With the popularity of mobile internet and the rise of Pinduoduo's "group purchase discount" business, community group buying has become a popular choice for online shopping among people. Community group buying achieves bulk purchases of goods through online reservations and offline delivery, reducing product prices and providing consumers with affordable prices. The community group buying point selection proposed in this thesis can effectively reduce delivery distances, lower costs, and provide competitive advantages for enterprises. At the same time, optimizing the logistics distribution path of agricultural products can effectively reduce distribution costs, shorten delivery times, and significantly increase logistics distribution profits. Therefore, research and implementation of community agricultural product group buying point optimization and distribution path planning systems have important theoretical and practical value. Based on the local community group buying needs in S City and comprehensive research from both domestic and international sources, this thesis focuses on the research of community group buying point selection and distribution path optimization. In terms of group buying point selection, choosing a more optimal solution helps to reduce overall delivery distances and service costs. Additionally, the optimization of agricultural product distribution paths is closely related to costs, time, and profits. Finally, this thesis designs a graphical user interface for a well-performing group buying point and path optimization simulation system to meet practical needs. In summary, the work of this thesis is mainly divided into three parts.
(1) To address the issue of community group buying node selection, this thesis proposes a novel chaotic Boltzmann sparrow search algorithm (CBSSA), which effectively reduces the delivery distance and service costs of community group buying node selection solutions. Additionally, this thesis designs a new community group buying node selection model, taking into account real-world location conditions and the service costs of community group buying nodes. Subsequently, this thesis builds a testing environment for optimizing community group buying node selection using MATLAB software, and compares the proposed algorithm with classical genetic algorithm methods. Experimental results demonstrate that, across multiple experimental scenarios, CBSSA reduces the delivery distance and service costs by at least 5.9% and 11.65%, respectively, compared to traditional genetic algorithms. This indicates that the CBSSA community group buying node selection method proposed in this thesis effectively reduces delivery distance and service costs.

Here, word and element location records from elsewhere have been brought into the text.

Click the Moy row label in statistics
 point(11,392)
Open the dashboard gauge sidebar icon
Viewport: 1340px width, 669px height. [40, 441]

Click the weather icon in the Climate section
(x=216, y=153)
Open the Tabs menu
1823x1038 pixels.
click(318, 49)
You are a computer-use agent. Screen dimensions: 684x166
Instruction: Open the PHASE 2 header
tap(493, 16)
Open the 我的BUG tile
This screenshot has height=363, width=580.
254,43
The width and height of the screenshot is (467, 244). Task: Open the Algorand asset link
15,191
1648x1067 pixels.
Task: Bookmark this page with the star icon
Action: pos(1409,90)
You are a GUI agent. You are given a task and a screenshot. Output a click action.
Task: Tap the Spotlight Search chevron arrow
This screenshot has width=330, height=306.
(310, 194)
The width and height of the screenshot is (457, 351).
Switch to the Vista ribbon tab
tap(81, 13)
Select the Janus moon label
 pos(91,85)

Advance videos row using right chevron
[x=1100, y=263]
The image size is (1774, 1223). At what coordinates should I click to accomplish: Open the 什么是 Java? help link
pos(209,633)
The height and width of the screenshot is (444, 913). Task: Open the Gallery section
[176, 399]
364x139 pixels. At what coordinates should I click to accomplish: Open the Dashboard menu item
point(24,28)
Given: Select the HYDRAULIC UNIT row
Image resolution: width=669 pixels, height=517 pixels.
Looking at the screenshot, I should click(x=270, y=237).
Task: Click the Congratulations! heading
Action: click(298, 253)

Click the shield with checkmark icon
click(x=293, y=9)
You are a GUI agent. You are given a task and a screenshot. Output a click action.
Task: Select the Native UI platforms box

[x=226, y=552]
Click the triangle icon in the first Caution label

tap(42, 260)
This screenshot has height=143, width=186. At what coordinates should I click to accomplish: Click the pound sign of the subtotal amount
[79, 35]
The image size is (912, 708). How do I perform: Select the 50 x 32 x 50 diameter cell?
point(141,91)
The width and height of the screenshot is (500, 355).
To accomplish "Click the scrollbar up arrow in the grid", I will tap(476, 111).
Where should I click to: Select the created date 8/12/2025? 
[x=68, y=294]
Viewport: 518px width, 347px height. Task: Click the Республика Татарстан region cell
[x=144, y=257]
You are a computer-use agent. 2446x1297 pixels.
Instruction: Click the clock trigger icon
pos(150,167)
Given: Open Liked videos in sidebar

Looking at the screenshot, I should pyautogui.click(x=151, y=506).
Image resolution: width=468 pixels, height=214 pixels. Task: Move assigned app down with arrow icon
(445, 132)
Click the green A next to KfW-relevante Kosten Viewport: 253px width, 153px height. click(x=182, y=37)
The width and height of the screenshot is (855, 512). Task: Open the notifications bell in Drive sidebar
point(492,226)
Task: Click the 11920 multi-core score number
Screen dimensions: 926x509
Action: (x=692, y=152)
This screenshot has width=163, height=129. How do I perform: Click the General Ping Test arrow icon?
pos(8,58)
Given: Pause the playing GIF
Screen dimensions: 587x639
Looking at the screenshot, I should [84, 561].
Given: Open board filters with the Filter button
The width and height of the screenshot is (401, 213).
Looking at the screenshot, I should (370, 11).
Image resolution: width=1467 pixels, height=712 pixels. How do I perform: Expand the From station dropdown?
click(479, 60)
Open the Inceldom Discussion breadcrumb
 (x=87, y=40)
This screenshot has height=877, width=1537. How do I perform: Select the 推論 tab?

(2) To address the problem of agricultural product distribution path planning, this thesis proposes a novel Quantum Ant Colony Optimization (QACO) algorithm, which effectively reduces delivery costs and time while increasing economic profits. Additionally, a new agricultural product distribution path planning model is designed in this thesis, along with a novel evaluation function. Furthermore, various experimental scenarios are set up to compare QACO with the latest improved Ant Colony Optimization (MACO), Variable Neighborhood Search Ant Colony Optimization (VNS-ACO), and classical Ant Colony Optimization (ACO) algorithms. Results show that, in a scenario with 30 community group buying points, QACO outperforms MACO, VNS-ACO, and classical ACO algorithms by at least 5.68% in economic profits and reduces delivery time by at least 17.09% while lowering delivery costs by at least 12.31%. These findings indicate that the proposed agricultural product path planning method effectively reduces delivery costs and time while increasing economic profits.
(3) Based on the above two important models and optimization algorithms, this thesis utilized the MATLAB App Designer platform to construct a graphical user interface for simulating the optimization of community agricultural product group buying points and the planning of distribution paths. The system includes login interface, community group buying node selection interface, and logistics path distribution planning interface. Finally, to verify the reliability of the system, comprehensive system functionality testing was conducted, and all designed functions of the system were effectively demonstrated.